Institute alumnus, faculty member, and friend Dr. Crister Garrett MAIPS ’87 died of cancer on March 6 at the age of 56, in Leipzig, Germany, where he has lived and worked for a number of years. He is survived by his wife Claudia and daughters Kajsa and Sanna, as well as his brother Eric, sister Karolina, and mother Marta.
Some readers will have known Crister personally, others have known his family for many years, and to still others his name may not be familiar at all. That is one of the reasons why it is worth taking a moment to commemorate the life of a man who almost literally grew up as part of the Institute’s campus community, first as the son of a professor, then as a student, an alumnus, a faculty member and, on his periodic visits to give back to his alma mater, a favorite son of sorts.
Crister was introduced to the then - Monterey Institute community by his father Stephen Garrett, who was a professor in the International Policy Studies program for 39 years, from 1972 through 2011. After attending many campus events over the years, and completing his BA at University of California, Santa Barbara, Crister enrolled as a student at the Institute, graduating in 1987 with a master’s degree in International Policy Studies. He later earned his PhD at the University of California, Los Angeles and subsequently joined the Institute staff for several years, ultimately serving as an adjunct professor in 1998-99.
After teaching at the Institute, Crister went on to teach at the University of Wisconsin-Madison and then, beginning in 2005, at the University of Leipzig in Germany. There, Crister taught American history as well as contemporary politics and society, and his research interests focused on the transatlantic relationship between the U.S. and Europe, as well as American foreign policy. Due to his expertise, he was regularly interviewed by the German media regarding American policy and politics.

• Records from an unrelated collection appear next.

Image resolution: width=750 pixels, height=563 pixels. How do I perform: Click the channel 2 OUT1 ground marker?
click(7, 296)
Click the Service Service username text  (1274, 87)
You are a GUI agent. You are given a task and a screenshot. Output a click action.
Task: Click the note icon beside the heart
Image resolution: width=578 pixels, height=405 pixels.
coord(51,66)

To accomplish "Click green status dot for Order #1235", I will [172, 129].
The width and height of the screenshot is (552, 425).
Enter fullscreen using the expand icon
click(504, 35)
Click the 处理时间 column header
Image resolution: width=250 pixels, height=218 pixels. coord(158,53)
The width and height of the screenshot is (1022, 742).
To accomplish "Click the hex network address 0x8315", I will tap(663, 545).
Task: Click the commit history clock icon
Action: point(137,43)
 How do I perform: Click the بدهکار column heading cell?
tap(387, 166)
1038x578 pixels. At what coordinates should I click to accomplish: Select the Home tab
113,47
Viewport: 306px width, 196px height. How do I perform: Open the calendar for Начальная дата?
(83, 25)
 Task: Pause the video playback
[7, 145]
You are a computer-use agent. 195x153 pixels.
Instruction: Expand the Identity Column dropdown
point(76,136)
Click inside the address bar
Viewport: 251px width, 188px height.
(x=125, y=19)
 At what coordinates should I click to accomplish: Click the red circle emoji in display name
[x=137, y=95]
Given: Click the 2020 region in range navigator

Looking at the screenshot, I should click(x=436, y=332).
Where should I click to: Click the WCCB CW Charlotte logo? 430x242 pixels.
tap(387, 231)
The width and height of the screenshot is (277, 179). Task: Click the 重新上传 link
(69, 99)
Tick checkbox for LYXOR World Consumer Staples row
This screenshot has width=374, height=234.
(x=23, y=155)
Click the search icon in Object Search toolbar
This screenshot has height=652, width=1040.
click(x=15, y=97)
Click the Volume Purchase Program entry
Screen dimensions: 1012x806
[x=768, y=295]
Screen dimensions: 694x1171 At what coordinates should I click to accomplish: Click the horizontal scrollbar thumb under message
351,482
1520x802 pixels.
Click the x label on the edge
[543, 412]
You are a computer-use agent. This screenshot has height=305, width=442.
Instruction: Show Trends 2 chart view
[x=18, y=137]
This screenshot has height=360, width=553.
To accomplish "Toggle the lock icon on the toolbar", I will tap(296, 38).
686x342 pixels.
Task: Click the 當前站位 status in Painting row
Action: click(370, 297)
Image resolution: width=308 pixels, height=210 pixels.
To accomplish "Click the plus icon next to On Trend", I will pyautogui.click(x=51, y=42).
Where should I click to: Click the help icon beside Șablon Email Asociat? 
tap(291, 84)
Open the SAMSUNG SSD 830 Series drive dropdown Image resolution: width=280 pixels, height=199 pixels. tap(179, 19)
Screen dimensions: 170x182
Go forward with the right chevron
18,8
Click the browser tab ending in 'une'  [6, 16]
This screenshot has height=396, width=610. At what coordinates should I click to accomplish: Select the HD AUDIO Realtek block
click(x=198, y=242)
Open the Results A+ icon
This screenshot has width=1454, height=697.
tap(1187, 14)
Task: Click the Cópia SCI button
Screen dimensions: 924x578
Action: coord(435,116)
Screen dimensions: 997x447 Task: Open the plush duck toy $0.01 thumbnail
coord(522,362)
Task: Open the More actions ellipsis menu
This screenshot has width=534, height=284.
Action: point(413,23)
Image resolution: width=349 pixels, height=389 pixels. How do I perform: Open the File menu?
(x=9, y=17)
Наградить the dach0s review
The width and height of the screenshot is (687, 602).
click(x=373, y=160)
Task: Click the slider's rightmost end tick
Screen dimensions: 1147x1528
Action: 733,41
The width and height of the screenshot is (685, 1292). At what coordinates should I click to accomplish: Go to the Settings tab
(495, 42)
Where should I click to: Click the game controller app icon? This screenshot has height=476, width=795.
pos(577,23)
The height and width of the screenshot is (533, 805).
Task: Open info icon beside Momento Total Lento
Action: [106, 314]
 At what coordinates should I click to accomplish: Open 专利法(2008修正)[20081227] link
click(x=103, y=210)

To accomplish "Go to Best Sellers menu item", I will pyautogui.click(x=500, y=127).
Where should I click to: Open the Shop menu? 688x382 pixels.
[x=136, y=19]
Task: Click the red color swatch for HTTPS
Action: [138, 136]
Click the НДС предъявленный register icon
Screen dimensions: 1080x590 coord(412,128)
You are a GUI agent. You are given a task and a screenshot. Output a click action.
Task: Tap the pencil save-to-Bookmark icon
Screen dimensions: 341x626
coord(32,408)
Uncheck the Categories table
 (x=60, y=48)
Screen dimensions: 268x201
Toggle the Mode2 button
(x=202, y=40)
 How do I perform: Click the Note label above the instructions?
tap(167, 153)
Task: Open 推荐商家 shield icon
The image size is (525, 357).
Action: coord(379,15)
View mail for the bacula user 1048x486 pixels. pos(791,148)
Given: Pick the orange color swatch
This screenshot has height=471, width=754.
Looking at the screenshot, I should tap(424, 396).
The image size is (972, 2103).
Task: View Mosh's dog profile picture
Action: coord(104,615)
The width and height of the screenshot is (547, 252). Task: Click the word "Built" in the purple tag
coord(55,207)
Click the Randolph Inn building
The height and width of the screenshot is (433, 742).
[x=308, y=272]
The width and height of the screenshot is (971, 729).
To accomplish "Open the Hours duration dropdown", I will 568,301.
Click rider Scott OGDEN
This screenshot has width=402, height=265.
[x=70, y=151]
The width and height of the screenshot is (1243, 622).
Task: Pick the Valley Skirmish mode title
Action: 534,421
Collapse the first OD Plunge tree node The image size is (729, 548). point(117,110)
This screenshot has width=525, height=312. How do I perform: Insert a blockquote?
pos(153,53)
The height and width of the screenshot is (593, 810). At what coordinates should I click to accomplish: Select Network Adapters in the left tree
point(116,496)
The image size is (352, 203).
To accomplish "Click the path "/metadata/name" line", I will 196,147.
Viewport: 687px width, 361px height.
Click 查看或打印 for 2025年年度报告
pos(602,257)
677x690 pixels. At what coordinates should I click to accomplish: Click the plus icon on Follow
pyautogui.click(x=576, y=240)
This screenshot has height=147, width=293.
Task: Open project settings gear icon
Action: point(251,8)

An announcement from the University of Leipzig said of Crister: “His optimism, his energy and his friendly and cheerful nature made him a well-respected and popular colleague throughout the faculty.” Crister was also the “driving force” behind American Space Leipzig, a University-affiliated organization dedicated to promoting and supporting German-American relations.
In addition, after his father’s death in 2011, Crister served as his family’s point of contact for the Institute’s Stephen A. Garrett Scholarship Fund for Ethics and International Affairs. Continuing his decades-long connection to the Institute, he served as recently as fall 2016 as a guest lecturer in the Institute’s Graduate Initiative for Russian Studies, offering his analysis of contemporary relations between Germany and Russia.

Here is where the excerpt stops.